╔══

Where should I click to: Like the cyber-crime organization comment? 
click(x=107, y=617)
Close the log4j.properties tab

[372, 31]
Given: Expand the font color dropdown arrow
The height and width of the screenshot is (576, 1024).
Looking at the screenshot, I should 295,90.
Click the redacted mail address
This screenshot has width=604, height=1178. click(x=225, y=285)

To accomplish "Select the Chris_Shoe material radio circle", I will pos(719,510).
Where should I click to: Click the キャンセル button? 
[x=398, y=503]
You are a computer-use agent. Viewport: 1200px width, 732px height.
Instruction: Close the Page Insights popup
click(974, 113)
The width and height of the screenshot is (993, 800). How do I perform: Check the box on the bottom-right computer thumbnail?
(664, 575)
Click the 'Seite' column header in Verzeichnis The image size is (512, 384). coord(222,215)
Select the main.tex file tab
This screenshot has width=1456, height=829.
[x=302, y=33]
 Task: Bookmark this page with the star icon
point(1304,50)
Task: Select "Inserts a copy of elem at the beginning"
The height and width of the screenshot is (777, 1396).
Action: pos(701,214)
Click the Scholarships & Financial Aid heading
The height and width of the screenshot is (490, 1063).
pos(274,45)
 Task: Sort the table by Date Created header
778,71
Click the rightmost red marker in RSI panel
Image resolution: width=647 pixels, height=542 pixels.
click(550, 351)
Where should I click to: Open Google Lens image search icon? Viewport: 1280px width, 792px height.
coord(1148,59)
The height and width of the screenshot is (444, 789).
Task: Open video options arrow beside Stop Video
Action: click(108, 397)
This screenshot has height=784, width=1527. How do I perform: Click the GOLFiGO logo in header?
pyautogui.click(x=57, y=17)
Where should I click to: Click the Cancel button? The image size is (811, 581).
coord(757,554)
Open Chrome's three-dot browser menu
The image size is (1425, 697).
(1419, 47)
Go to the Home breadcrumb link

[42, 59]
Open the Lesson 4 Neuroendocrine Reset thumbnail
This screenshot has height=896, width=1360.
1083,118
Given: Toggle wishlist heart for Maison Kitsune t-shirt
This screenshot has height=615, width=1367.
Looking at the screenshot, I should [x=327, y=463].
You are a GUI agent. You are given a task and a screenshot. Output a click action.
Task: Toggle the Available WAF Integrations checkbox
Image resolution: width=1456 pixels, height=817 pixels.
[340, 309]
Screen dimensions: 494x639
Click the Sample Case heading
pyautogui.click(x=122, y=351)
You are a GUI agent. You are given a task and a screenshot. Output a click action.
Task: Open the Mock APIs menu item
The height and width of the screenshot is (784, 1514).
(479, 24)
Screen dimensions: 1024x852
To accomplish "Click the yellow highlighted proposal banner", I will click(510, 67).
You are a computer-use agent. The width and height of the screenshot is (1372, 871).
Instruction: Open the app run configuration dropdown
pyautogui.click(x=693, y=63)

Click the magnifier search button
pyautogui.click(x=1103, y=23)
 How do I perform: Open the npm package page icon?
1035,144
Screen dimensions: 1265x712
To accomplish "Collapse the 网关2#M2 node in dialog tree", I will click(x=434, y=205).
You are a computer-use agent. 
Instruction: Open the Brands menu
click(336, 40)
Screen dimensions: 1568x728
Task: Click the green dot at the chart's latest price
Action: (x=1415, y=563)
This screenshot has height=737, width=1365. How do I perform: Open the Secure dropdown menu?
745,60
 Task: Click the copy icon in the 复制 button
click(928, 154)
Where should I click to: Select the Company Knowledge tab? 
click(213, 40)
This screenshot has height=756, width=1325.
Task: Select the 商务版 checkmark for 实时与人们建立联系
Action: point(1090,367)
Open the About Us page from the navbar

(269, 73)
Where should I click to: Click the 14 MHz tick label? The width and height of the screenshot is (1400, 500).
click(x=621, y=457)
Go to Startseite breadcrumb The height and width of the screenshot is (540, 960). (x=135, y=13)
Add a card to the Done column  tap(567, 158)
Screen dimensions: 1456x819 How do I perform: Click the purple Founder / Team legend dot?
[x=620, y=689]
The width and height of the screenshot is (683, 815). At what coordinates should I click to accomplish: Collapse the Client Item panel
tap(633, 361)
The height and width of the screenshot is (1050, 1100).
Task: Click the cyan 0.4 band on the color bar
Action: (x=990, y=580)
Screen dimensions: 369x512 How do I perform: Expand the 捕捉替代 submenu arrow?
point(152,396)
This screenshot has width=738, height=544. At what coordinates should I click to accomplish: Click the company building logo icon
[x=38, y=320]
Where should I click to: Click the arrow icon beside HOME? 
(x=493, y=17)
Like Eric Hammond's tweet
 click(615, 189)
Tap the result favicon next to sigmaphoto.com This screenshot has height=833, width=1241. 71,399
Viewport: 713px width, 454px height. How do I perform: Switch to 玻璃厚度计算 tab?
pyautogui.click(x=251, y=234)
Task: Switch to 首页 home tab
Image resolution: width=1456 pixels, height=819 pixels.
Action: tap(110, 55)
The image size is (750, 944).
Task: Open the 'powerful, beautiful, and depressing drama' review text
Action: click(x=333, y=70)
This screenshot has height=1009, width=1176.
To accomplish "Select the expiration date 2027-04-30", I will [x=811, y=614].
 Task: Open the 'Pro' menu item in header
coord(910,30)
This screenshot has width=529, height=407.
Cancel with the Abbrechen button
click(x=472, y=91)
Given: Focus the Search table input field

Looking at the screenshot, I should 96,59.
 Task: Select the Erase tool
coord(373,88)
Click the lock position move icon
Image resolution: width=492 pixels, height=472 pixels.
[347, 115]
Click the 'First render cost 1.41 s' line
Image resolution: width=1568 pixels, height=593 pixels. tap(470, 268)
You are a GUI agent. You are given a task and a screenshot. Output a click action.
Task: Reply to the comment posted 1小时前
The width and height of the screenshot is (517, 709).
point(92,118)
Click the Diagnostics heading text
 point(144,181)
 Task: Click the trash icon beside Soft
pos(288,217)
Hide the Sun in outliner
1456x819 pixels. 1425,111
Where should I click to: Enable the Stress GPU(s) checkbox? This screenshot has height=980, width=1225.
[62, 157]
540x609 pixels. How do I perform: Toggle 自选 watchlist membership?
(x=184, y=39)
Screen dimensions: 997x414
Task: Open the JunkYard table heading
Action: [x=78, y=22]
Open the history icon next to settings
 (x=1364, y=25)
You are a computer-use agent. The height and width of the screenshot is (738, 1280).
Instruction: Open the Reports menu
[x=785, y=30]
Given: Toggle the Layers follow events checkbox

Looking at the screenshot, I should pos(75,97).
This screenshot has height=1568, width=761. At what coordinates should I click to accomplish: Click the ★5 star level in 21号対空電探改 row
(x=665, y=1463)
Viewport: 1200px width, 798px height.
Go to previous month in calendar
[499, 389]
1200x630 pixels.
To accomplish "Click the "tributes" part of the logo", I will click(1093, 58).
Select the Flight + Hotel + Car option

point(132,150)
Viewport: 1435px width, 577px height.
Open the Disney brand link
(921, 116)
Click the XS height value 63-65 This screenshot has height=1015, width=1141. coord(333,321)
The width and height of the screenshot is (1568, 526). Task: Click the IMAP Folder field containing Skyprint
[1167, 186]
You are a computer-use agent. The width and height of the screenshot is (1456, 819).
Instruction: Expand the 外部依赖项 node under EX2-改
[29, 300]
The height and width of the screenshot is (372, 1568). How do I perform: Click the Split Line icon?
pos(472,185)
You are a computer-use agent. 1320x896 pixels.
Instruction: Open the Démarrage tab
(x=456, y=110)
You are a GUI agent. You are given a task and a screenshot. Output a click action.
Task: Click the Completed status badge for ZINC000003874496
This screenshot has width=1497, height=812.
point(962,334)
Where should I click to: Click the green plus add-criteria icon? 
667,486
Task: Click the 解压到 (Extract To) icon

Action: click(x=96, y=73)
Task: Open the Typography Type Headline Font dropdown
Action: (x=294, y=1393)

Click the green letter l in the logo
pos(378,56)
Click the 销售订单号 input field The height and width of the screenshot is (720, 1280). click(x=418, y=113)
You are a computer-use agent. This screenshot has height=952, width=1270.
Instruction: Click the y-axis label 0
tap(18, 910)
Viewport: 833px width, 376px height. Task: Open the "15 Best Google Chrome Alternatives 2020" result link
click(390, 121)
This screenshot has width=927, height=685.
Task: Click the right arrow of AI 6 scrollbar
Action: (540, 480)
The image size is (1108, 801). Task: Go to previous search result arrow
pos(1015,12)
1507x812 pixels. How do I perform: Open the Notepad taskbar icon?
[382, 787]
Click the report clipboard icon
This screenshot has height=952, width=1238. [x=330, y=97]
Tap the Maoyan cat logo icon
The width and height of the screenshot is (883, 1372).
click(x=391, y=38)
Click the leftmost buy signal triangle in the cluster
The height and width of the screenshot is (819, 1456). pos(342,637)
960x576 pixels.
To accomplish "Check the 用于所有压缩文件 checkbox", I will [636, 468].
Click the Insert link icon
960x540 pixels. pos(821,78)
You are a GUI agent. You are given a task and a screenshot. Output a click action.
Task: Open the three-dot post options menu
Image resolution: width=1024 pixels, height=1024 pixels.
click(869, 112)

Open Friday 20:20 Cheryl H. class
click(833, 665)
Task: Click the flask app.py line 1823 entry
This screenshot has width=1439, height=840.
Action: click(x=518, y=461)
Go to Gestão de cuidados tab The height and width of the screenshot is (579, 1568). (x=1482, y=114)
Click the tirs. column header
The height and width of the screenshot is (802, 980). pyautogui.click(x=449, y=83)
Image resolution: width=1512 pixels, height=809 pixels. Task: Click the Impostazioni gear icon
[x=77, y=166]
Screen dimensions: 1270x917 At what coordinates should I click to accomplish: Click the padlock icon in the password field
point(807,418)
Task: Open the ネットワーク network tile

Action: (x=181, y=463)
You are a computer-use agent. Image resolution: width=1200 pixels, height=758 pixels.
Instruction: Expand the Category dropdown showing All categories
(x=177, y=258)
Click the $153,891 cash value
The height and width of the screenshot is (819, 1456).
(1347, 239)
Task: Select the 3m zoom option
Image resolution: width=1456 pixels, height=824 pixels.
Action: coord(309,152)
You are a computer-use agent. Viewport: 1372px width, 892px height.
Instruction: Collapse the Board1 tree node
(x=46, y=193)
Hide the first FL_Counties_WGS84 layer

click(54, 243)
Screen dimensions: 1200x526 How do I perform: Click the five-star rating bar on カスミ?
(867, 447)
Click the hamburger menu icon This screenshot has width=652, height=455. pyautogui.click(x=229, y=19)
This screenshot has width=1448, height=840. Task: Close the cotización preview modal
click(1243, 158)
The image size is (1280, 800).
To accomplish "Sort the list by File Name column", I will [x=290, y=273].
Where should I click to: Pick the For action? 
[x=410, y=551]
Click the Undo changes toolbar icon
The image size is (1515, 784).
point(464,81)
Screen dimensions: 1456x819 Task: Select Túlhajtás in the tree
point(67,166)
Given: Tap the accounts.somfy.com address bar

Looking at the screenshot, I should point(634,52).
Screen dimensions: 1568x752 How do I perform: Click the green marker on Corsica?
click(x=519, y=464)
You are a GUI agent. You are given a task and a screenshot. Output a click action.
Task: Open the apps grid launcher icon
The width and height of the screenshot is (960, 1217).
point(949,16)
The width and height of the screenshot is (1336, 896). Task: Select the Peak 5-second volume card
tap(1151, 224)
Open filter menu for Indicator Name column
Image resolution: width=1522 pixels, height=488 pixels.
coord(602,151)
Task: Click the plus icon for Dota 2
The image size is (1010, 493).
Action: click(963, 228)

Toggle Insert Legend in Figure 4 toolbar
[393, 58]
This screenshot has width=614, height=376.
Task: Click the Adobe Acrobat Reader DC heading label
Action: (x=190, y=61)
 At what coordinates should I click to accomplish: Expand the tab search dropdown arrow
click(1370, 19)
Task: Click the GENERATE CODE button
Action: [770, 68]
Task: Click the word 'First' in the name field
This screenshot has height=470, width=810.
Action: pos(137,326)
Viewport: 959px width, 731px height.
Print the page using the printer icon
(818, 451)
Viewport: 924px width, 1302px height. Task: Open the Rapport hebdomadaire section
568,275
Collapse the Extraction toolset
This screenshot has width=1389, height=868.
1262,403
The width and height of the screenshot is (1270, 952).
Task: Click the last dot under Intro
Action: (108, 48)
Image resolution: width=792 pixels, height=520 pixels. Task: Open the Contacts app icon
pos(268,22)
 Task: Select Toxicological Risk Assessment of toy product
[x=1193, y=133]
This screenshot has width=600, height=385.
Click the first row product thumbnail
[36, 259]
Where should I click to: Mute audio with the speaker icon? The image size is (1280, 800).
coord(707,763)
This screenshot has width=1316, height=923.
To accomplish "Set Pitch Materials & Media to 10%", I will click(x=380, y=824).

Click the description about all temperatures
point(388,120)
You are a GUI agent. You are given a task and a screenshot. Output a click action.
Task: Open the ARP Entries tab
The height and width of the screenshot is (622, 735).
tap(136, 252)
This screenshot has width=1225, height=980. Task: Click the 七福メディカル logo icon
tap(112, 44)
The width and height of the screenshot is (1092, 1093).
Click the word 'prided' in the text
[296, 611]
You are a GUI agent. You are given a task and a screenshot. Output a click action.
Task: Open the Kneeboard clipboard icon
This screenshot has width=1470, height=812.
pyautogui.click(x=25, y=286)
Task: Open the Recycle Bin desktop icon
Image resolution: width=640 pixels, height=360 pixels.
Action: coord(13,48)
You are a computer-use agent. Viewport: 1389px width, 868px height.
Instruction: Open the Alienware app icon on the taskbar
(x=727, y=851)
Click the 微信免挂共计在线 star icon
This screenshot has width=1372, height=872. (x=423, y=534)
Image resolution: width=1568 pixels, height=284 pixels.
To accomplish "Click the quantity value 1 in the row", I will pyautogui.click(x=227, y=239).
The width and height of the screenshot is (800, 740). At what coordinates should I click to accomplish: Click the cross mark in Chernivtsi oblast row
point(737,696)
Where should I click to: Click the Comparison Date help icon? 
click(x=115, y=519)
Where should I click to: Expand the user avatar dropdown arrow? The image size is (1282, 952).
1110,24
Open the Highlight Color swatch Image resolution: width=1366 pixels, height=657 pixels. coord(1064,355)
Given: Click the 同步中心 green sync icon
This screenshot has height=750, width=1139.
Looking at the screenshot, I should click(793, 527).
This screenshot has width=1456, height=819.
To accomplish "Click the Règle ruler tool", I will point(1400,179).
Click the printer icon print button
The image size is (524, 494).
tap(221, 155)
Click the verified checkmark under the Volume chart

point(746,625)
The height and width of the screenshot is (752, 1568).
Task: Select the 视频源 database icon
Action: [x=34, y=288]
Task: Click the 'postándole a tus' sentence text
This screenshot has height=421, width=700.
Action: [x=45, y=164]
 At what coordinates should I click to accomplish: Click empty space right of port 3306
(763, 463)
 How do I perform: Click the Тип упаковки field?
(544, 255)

╚══

Output the items exactly as they appear, from the line containing "This screenshot has width=1456, height=819." through the end of the items.

This screenshot has width=1456, height=819.
To accomplish "Click the Règle ruler tool", I will point(1400,179).
Click the printer icon print button
The image size is (524, 494).
tap(221, 155)
Click the verified checkmark under the Volume chart

point(746,625)
The height and width of the screenshot is (752, 1568).
Task: Select the 视频源 database icon
Action: [x=34, y=288]
Task: Click the 'postándole a tus' sentence text
This screenshot has height=421, width=700.
Action: [x=45, y=164]
 At what coordinates should I click to accomplish: Click empty space right of port 3306
(763, 463)
 How do I perform: Click the Тип упаковки field?
(544, 255)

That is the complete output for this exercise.